Replacez vos amitiés les plus profondes dans votre tête et demandez vous pourquoi vous les appréciez… Elles vous font grandir… Elles vous font pleurer de joie, de tristesse, de colère et de bonheur… Elles ne vous en demandent pas plus que de rester vous-même…

Je les identifie comme les gens qui sont là et qui pourront être en mesure de marcher à mes côtés autant sous mes mauvais que mes beaux jours. Plus je vieillis et plus je peux les compter sur les doigts d’une main et encore…  J’ai un compteur Facebook bien gonflé. J’ai un blog… même deux… Je cherche quoi, une reconnaissance universelle ? Non.  La popularité c’est une chose, mais il n’y a rien qui me fait plus chaud au corps que de savoir que parmi les 100 personnes qui ont lu un de mes textes, mes meilleurs amis et ma famille ont pris le temps de le lire. 

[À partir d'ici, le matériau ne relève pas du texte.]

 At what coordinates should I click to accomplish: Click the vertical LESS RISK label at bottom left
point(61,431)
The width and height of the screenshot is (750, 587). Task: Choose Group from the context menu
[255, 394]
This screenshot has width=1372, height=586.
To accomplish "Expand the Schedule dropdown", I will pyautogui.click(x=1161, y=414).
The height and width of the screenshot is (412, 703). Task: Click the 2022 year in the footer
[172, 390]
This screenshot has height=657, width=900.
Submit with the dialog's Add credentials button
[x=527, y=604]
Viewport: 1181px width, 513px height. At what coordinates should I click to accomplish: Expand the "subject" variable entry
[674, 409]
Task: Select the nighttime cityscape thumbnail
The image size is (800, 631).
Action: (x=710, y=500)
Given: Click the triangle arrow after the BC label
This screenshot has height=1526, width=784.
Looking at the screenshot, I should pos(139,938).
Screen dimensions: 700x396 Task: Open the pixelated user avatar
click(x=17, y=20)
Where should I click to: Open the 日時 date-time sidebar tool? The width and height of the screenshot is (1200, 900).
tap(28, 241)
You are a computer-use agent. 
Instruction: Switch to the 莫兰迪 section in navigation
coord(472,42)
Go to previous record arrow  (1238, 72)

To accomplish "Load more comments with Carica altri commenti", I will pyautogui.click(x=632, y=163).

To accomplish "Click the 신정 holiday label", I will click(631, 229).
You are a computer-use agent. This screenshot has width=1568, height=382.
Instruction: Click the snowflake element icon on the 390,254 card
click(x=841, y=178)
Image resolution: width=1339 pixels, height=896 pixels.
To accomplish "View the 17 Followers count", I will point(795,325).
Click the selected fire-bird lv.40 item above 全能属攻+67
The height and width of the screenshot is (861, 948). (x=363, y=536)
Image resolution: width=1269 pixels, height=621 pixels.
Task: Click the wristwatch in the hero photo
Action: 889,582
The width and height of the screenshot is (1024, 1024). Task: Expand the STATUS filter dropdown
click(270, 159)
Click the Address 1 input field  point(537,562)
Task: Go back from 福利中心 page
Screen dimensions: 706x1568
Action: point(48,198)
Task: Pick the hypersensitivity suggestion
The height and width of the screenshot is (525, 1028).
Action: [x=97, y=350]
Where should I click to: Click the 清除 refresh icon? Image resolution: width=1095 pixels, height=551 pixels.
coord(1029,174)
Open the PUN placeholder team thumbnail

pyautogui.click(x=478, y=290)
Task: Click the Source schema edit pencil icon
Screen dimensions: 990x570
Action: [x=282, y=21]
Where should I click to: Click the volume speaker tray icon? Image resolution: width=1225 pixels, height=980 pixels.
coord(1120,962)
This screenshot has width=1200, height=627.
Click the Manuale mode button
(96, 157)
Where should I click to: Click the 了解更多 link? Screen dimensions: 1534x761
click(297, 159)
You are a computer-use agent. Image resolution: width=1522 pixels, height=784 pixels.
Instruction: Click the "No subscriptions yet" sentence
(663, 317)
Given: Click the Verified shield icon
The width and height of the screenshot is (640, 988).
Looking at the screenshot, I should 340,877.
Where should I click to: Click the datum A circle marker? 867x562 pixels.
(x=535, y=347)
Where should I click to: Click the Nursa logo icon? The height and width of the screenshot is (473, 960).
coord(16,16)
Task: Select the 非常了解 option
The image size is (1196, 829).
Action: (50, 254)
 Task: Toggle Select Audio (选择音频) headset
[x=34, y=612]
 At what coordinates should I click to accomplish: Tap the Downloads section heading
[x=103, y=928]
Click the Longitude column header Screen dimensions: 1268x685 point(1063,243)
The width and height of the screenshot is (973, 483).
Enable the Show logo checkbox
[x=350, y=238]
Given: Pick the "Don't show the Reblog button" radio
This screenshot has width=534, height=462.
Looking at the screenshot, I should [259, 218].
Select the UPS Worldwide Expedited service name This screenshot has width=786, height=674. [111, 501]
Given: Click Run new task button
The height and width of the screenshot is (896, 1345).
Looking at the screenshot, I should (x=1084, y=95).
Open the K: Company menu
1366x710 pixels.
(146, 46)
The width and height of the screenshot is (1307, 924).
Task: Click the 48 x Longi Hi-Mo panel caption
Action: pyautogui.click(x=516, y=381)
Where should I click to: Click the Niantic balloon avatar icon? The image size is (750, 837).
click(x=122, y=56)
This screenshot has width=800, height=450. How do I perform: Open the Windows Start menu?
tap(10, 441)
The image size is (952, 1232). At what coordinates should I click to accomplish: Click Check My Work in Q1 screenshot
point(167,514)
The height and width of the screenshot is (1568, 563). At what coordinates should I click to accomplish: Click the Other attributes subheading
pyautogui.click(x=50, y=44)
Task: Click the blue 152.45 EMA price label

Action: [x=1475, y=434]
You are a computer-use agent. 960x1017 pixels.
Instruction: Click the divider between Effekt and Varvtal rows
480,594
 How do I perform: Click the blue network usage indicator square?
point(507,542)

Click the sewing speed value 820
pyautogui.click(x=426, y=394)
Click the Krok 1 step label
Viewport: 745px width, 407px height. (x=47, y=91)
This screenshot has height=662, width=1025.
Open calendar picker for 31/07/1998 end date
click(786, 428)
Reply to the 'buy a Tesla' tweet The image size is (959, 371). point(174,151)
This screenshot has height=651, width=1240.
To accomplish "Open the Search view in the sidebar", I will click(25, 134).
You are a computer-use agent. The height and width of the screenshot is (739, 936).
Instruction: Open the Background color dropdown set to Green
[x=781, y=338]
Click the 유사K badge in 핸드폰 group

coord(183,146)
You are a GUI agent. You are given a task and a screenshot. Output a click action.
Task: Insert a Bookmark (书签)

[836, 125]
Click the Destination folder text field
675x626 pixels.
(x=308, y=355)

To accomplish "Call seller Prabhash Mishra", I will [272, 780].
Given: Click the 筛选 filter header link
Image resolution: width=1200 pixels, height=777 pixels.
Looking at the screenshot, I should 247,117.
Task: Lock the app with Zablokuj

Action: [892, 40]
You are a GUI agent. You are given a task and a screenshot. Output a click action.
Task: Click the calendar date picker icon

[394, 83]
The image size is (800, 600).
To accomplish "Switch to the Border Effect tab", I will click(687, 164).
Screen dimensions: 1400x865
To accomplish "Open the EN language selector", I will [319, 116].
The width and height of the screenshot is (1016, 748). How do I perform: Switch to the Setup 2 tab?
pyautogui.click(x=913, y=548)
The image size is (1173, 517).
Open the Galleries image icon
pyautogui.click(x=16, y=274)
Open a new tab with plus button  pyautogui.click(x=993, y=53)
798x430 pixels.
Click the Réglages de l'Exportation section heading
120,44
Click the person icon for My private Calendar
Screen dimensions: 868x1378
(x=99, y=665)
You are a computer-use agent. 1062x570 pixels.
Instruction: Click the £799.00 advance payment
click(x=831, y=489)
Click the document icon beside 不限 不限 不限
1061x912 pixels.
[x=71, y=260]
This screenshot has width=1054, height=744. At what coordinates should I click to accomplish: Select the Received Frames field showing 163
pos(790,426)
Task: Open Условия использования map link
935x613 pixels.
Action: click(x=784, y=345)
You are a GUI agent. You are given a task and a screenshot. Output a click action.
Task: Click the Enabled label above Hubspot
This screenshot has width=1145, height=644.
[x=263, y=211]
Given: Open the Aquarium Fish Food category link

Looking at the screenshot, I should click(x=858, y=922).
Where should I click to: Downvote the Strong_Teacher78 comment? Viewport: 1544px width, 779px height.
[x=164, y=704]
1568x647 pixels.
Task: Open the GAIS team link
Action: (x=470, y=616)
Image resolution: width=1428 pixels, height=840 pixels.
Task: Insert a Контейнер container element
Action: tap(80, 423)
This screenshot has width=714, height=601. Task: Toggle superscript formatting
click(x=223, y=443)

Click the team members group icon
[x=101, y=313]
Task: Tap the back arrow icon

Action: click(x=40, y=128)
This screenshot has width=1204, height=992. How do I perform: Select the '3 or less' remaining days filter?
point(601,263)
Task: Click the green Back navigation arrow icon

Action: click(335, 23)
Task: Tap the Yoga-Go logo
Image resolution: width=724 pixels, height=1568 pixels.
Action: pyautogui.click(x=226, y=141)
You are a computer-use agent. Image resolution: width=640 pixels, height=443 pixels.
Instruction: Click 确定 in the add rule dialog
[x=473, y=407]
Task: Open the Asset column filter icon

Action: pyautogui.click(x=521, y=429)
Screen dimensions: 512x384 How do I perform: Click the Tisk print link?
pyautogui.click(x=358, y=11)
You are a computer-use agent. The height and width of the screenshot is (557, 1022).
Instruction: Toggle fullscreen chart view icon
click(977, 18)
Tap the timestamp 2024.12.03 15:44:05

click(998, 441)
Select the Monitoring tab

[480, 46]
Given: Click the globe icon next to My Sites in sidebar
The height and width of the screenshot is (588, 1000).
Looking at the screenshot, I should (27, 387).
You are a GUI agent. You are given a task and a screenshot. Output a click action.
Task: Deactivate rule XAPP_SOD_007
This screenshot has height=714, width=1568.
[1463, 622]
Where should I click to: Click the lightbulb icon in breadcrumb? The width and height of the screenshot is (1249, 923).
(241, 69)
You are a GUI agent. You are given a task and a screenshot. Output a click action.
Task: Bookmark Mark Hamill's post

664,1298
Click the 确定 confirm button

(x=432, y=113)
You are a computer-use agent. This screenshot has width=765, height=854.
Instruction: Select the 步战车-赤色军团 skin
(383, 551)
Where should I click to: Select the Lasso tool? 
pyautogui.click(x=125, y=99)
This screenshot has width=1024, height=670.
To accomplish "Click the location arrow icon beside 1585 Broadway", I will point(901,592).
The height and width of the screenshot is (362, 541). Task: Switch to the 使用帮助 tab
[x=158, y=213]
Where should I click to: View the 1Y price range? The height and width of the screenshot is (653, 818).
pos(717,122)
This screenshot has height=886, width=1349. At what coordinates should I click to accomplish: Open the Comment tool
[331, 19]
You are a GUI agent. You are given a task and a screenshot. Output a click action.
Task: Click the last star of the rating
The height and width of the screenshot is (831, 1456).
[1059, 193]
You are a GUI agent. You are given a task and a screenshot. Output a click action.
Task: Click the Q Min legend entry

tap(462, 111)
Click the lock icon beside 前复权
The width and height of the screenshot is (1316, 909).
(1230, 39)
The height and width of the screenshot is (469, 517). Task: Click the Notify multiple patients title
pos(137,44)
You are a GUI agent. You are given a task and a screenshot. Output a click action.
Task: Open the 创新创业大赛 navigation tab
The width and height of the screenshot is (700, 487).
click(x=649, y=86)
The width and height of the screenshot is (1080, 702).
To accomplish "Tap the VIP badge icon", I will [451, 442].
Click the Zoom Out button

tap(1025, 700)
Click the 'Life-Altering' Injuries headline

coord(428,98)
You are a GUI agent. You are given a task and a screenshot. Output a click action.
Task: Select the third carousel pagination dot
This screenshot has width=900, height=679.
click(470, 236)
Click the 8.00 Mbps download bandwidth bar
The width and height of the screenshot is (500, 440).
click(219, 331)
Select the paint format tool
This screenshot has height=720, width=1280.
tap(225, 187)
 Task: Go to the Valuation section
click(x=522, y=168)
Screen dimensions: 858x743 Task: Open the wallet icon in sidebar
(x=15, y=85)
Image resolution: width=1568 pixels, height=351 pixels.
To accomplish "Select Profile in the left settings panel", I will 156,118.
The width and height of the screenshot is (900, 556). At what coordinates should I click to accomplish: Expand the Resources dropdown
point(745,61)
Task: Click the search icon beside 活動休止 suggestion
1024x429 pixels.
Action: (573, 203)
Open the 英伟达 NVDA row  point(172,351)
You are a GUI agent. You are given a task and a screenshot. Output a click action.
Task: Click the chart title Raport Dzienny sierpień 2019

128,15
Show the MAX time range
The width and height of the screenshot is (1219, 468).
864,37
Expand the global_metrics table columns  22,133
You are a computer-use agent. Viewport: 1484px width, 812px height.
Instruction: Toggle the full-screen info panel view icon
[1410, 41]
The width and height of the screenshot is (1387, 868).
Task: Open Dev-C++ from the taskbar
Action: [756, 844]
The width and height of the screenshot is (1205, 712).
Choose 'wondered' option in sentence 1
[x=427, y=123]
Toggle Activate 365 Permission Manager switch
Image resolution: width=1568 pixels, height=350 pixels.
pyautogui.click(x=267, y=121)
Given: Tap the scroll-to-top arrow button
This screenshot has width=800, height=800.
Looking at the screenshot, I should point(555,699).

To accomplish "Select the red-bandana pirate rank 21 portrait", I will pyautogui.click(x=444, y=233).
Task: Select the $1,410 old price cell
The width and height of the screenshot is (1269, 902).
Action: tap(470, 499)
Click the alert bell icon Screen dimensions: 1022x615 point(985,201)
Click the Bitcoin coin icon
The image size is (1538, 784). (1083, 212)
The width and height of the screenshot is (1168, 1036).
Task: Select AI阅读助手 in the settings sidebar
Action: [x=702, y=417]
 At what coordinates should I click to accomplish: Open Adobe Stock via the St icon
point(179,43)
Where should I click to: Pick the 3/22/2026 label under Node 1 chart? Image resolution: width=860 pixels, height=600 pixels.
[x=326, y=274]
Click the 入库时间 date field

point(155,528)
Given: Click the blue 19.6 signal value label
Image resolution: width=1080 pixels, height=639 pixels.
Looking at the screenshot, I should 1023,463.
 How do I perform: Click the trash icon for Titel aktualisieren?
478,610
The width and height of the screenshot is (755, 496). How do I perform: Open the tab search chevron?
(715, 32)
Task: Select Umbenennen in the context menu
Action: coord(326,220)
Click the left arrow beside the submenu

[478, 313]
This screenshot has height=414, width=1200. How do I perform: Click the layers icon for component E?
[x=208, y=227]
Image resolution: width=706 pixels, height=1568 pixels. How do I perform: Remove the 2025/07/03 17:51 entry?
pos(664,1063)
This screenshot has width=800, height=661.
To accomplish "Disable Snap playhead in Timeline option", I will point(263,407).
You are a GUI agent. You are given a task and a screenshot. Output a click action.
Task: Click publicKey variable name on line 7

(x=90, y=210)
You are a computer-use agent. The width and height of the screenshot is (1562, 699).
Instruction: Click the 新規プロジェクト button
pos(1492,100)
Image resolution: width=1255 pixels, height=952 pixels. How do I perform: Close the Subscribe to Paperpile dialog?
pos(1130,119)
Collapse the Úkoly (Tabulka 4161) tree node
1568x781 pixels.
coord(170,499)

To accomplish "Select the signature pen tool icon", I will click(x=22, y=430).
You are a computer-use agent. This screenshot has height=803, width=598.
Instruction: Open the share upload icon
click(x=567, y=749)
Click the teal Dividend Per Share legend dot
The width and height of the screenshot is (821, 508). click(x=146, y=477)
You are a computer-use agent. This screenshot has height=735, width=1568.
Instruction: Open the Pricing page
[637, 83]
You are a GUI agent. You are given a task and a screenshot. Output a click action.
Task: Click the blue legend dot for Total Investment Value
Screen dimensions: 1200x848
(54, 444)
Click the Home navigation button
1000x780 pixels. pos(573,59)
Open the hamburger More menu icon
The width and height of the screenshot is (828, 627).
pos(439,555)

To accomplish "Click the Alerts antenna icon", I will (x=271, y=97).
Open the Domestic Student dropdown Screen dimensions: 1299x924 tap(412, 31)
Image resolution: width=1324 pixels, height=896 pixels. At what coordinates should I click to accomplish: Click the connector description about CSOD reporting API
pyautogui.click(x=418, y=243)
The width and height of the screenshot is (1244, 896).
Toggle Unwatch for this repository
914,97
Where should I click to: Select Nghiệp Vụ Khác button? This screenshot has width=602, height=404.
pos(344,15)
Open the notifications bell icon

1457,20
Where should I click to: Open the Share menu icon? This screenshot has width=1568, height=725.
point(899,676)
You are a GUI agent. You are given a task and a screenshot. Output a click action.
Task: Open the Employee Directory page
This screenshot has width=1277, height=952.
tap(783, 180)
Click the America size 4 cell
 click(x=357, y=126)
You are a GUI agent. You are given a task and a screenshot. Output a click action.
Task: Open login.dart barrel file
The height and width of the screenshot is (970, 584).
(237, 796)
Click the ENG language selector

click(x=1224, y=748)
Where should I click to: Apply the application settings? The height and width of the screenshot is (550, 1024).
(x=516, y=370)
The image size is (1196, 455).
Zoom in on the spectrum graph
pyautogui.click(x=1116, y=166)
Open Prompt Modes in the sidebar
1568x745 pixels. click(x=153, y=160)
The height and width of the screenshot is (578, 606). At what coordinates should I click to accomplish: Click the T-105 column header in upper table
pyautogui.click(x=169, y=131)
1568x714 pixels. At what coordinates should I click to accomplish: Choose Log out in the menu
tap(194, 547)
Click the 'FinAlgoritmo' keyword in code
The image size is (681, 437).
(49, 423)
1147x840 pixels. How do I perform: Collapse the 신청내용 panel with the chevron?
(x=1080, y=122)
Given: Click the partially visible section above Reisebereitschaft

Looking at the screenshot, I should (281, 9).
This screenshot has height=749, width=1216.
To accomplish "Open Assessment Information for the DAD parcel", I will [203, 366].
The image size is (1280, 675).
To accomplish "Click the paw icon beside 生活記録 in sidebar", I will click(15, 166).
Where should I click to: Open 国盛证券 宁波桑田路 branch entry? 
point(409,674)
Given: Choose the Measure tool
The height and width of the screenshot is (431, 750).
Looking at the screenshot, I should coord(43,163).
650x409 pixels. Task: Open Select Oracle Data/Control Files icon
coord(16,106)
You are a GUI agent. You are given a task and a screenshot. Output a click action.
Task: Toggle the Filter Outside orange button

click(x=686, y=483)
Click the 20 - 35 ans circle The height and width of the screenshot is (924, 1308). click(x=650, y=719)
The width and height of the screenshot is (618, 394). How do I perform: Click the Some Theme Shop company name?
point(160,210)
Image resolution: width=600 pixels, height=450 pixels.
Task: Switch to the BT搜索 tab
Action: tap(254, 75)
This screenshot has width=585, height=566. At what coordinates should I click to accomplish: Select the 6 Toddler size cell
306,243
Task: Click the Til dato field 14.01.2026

L’amitié est plus simple et beaucoup moins épuisante que vous le croyez ou que vous le vivez.

Je ne vois pas comment on peut adéquatement tomber en amour quand nos amitiés sont déficientes… Commençons par la base mes amis. Faisons des châteaux de lego avant de vouloir construire Notre-Dame de Paris. Mais ça c’est une autre histoire…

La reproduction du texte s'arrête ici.